Martin Gill Provided IT Advice

  • Nearly 25% of adults are online with 3 or more devices
  • 2.6 – avg # of operating systems developers deploy to
  • 4.1 – avg # of form factors developers support
  • 4.6 – avg # of browsers web developers test

What’s keeping IT from morning faster? Cost center, SLAs, Compliance, Consistency, Standards, Fear of failure, governance, waterfall processes

Optaros Provided Advice on Digital Strategy Development

Creating relevant digital commerce capabilities

  1. Strategy – Do you understand the priorities that will drive business success throughout this revolution?
  2. Customer Experience – How can you understand the new rules of engagement from the consumer’s point of view?
  3. Technology - Growing choice and complexity in technology creates huge opportunity – but is technology enough?
  4. Partners – Do your partners understand what it takes you help YOU win?

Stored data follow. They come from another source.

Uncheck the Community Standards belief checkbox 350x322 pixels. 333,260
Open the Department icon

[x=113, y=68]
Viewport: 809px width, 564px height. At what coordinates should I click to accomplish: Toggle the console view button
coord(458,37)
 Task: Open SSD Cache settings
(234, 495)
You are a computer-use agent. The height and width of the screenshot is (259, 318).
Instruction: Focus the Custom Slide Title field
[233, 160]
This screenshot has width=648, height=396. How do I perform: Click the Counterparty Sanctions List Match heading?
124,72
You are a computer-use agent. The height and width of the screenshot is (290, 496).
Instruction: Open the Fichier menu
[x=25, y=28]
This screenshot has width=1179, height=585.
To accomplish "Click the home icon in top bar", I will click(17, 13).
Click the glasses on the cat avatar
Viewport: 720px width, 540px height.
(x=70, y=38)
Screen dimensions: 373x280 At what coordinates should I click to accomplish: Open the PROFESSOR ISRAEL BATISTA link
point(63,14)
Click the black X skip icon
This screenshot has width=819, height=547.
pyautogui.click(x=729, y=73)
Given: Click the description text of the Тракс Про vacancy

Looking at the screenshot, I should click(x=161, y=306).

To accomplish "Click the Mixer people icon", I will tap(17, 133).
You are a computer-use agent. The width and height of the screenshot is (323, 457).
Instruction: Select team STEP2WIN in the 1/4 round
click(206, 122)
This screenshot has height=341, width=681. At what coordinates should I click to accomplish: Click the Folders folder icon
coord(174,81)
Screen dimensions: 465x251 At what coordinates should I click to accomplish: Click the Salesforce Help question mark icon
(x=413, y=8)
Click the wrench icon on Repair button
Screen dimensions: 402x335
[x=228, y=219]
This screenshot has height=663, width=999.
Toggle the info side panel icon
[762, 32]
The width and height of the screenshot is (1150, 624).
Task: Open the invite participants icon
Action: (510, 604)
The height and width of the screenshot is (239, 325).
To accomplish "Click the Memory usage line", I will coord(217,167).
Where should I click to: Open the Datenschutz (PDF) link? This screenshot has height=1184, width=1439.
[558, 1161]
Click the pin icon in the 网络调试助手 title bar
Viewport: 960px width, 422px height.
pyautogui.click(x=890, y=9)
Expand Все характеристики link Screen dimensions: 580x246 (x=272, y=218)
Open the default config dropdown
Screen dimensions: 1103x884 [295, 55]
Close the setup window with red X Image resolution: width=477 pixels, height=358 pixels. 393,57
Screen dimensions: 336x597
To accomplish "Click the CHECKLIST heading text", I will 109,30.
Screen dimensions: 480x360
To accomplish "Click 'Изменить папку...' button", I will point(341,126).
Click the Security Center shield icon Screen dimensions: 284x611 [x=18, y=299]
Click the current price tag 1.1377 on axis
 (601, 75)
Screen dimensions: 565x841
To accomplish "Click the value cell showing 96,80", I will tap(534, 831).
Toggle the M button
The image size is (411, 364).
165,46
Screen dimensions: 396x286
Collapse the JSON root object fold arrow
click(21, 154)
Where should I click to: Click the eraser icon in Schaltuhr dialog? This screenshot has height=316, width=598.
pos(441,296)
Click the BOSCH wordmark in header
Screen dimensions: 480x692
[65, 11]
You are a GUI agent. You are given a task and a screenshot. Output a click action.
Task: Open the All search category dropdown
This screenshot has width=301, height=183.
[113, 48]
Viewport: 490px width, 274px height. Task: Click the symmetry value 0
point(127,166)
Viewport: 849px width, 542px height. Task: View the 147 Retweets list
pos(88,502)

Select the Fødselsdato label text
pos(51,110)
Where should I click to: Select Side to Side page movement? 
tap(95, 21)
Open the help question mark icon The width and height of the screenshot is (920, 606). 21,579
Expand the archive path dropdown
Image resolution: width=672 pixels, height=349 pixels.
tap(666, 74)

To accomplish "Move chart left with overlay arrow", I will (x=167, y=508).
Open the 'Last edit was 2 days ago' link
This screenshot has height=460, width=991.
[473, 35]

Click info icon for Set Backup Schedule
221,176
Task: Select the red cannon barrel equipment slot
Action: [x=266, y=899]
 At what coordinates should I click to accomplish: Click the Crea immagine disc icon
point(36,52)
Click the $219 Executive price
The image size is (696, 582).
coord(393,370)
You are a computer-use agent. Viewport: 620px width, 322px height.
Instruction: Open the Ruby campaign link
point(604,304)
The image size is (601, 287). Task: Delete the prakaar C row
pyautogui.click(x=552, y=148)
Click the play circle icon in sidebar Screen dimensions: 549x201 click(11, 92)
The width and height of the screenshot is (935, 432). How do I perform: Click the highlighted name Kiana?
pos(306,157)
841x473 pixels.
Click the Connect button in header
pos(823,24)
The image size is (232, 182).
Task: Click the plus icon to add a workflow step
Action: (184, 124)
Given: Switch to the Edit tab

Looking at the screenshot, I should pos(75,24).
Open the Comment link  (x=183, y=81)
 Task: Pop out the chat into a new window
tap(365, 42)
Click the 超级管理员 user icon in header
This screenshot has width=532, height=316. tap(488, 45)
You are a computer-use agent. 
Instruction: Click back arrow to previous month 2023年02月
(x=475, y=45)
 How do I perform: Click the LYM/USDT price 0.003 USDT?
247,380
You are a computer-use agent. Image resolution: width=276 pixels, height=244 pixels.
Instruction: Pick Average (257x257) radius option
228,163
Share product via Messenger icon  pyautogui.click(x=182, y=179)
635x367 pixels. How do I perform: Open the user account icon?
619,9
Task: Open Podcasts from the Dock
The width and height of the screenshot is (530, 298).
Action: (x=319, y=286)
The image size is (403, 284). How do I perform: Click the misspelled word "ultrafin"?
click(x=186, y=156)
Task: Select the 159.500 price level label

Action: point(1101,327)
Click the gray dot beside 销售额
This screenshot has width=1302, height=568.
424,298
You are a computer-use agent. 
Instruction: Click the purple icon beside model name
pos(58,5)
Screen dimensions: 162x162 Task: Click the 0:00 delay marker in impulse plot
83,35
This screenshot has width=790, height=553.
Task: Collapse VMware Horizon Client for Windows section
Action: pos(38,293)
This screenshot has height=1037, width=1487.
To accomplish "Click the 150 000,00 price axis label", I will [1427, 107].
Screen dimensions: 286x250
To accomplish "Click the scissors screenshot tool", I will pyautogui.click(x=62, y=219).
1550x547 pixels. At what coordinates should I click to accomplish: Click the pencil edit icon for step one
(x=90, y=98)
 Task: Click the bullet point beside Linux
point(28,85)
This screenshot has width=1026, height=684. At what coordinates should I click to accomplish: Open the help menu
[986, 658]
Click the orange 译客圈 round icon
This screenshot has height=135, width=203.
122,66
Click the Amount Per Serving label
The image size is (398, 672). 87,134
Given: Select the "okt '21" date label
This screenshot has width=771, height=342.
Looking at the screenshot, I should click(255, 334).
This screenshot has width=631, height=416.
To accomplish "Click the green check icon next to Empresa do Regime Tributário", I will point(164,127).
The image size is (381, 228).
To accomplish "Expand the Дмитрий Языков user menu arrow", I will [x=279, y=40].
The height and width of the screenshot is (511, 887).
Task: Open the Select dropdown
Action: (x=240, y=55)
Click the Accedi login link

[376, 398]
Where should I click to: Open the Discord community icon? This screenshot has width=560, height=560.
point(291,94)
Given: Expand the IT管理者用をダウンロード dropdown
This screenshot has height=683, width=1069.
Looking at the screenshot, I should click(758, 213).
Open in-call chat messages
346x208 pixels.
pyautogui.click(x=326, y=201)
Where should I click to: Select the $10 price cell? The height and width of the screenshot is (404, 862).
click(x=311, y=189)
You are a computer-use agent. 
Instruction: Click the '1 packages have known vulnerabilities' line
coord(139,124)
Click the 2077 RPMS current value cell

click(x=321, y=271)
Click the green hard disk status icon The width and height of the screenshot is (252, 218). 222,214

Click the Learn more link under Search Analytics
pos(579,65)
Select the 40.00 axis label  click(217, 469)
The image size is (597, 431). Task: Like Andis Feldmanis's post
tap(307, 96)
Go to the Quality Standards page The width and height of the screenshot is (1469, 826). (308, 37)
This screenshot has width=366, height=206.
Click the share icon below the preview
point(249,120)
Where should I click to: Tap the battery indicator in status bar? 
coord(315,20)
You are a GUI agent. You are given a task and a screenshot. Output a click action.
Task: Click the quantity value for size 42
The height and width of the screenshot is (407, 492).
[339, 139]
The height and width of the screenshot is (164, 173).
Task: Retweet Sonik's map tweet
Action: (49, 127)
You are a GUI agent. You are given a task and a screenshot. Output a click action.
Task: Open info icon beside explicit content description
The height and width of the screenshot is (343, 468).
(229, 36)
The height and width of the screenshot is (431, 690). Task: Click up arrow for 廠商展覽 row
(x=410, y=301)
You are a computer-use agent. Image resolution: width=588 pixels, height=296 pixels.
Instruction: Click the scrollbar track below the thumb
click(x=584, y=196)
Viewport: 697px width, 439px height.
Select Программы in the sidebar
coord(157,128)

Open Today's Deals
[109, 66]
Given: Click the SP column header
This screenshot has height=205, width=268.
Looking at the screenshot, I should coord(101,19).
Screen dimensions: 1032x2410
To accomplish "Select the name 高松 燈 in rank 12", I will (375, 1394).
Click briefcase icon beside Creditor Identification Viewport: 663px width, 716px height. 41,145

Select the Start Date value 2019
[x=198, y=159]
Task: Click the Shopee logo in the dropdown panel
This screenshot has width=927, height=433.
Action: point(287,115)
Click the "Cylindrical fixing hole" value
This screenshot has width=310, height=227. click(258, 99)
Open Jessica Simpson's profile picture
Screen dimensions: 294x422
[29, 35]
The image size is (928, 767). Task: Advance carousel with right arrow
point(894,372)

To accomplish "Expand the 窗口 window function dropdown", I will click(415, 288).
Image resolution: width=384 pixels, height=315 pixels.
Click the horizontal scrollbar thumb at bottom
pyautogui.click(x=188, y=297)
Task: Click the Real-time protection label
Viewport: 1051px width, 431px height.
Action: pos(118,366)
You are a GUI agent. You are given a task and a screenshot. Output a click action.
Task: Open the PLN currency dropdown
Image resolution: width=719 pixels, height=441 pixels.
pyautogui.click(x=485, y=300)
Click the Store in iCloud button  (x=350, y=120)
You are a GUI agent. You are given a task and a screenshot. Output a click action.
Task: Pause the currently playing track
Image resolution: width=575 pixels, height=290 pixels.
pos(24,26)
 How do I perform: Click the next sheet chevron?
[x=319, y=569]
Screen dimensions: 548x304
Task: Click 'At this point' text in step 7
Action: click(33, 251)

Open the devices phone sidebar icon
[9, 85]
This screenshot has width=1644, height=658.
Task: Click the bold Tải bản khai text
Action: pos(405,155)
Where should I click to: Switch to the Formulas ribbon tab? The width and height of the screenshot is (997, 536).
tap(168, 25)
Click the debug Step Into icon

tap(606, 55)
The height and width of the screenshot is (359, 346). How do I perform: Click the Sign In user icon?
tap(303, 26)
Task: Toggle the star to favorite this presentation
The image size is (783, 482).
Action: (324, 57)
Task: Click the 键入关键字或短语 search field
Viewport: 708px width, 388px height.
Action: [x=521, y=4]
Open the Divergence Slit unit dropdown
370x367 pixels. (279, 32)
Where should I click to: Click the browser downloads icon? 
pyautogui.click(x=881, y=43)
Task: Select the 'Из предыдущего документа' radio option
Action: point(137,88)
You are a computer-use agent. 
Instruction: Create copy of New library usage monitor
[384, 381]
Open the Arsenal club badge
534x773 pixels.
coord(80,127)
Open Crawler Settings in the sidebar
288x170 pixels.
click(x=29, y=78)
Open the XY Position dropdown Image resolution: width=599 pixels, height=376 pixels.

Impact of Digital on Business

Digital Commerce has profound business impact and the C-Suite has noticed
The 10 : 50 : 100 rule – Kantar Group
10% of retail is online today
50% of all retail is influenced by digital
100% of all retail is impacted by digital

Disruption: Customers have taken control

  • Erosion in Trust & Loyalty – more trust in what others are saying about the brand
  • Social Influence
  • Transparency – be prepared to react to the fact that everything is done publicly
  • Ubiquitous Access
  • Increasing Speed
  • Relevant & Consistent
  • New Basis of Competition – for example, how to compete with Amazon

Leading Digital Change – What you should be thinking about?

  • Organizational “Revolution”  align your corporate and digital strategies
  • Know your customers and what motivates them
  • Understand all your competitors
  • Think beyond .com and the single URL
  • Plan for the unexpected – be agile
  • Focus on both revenue generation and cost control
  • Priorities beyond the next budget cycle

By 2017, CMOs will spend more on IT than CIOs & CTOs – McKinsey

How Mobile Can Transform Your Customer Experience

Forrester Ron Rogowski provided great info on mobile

Why haven’t firms made the mobile shift?

  • Don’t understand how their customers operate
  • Focused on legacy interaction models
  • Lack skills to design and develop breakthrough mobile experiences
  • More devices = greater overall activity (it’s net new activity)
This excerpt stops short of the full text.